The doctrine of the deity of Jesus Christ shows up in unexpected places. One place few people would think to look is the Sermon on the Mount. Yet it is there, and in the Beatitudes of all places.

In the last of the Beatitudes, Jesus told his disciples:

“Blessed are you when others revile [oneidisōsin] you and persecute you and utter all kinds of evil against you falsely on my account [heneken emou]” (Matt. 5:11).

Compare this statement with the following from the Psalms (quoting from the Septuagint, the Greek translation of the Old Testament):

“Because for your sake [heneka sou] I bore reproach [oneidismon]….because the zeal for your house consumed me, and the reproaches of those who reproach [hoi oneidismoi tōn oneidizontōn] you fell on me” (Ps. 68:8, 10 LXX [cf. 69:7, 9 in English Bibles]).

The repeated use of the noun and verb for “reproach” or “revile” (oneidismos, oneidizō) combined with the use of the phrase heneka sou (“for your sake,” “on your account”) make it pretty clear that Matthew 5:11 alludes to the Psalm. We know that Matthew interpreted Psalm 69 (68 LXX) Messianically (Matt. 27:34, cf. Ps. 69:21), as did John (see John 2:17, cf. Ps. 69:9; John 15:25, cf. Ps. 69:4).
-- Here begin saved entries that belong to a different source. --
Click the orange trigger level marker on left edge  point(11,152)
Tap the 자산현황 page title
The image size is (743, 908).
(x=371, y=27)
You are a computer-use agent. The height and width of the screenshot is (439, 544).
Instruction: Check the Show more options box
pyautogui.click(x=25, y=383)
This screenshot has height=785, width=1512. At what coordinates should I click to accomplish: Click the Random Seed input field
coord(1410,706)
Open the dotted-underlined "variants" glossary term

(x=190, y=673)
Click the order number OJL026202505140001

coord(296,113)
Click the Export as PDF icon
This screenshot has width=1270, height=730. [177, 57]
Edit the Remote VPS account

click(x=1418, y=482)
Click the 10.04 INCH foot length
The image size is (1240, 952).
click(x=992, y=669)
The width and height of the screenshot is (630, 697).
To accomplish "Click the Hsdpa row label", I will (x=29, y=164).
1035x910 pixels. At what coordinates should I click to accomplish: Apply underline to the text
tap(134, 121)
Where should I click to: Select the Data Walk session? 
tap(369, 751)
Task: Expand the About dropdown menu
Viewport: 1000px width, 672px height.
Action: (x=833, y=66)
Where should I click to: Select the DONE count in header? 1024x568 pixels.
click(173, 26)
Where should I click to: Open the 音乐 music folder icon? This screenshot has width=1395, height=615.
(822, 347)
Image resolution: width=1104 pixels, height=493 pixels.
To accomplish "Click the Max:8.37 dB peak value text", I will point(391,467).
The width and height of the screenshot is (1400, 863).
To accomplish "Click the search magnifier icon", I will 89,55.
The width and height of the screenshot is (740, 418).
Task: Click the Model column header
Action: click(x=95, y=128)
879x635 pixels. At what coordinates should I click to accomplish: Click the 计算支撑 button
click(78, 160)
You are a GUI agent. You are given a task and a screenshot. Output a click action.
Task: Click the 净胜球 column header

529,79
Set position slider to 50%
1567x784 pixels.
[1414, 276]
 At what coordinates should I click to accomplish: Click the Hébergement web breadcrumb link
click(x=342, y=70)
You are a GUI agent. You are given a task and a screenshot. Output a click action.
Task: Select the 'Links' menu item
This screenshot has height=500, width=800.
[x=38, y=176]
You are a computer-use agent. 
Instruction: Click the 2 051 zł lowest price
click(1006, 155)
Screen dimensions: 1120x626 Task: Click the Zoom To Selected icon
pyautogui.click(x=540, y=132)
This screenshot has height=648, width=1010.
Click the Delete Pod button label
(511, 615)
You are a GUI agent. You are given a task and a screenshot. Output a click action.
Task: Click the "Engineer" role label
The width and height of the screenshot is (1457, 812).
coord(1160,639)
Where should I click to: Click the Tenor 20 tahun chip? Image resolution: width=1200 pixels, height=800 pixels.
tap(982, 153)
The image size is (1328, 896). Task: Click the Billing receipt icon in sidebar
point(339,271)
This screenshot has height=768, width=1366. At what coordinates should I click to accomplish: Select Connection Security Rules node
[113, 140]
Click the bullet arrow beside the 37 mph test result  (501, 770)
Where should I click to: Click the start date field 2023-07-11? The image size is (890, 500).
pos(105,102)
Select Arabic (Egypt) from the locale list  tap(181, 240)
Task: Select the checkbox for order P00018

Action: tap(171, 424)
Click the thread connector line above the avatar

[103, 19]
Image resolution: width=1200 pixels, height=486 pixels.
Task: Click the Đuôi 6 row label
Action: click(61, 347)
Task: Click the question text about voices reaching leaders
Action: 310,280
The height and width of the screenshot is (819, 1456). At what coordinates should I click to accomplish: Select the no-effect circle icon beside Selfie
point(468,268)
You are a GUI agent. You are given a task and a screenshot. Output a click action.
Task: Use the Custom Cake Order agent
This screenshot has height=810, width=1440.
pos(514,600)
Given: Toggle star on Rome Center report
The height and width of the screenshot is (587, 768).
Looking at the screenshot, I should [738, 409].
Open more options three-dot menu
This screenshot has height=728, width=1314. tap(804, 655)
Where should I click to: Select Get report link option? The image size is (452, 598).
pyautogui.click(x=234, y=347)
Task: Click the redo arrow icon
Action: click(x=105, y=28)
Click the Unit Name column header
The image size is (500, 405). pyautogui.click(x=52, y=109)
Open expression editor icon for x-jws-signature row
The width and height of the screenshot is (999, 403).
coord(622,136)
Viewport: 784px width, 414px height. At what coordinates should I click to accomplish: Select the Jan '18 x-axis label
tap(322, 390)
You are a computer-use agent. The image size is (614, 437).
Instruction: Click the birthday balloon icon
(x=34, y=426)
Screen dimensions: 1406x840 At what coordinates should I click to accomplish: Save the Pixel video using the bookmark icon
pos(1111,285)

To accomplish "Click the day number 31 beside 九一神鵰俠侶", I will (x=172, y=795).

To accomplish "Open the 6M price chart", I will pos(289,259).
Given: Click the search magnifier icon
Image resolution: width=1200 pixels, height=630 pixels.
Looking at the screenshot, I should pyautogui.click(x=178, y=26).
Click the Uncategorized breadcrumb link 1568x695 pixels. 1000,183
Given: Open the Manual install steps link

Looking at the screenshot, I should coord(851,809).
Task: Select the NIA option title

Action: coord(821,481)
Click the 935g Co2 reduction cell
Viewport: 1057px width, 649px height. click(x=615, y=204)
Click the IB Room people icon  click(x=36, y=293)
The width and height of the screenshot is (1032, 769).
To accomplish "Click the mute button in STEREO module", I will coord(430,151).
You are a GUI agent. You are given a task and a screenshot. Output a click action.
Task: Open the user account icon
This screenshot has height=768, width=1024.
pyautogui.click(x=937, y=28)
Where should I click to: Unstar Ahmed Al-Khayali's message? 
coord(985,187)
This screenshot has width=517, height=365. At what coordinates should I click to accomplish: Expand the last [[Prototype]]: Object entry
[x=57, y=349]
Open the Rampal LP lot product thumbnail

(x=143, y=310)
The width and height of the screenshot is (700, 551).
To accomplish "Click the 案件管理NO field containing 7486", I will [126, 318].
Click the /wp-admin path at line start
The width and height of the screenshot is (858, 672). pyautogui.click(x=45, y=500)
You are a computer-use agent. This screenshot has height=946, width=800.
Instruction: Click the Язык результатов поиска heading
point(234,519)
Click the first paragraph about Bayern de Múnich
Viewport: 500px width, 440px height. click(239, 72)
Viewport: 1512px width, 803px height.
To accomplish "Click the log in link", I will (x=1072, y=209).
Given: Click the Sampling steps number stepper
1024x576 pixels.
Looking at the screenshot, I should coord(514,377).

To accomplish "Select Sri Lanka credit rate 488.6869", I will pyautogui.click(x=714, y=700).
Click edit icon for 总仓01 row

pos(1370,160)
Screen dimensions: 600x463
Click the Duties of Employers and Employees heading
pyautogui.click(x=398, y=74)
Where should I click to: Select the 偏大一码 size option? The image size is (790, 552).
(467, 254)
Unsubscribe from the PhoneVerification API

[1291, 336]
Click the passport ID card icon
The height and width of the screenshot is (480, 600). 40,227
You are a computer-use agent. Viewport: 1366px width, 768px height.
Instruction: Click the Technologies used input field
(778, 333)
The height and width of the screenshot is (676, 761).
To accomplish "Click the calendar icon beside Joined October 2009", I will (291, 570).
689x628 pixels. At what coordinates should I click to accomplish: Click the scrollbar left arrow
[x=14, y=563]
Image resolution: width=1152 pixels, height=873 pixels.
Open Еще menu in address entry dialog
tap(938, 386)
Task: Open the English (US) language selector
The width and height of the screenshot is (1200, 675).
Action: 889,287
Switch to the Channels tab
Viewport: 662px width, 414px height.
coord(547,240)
So what do we have here? In Psalm 69, David says in a song to Jehovah God (note verse 6) that he bore reproach for the sake of Yahweh (Jehovah) God. In Matthew 5:11, Jesus, clearly alluding to Psalm 69, says that his disciples will be blessed when they bear reproach for his sake — for Jesus’ sake. Jesus here says that a religious obligation owed to God — to be willing to bear reproach for his sake — is properly owed to him. And he makes this point in language that clearly alluded to a song of religious devotion to Jehovah God.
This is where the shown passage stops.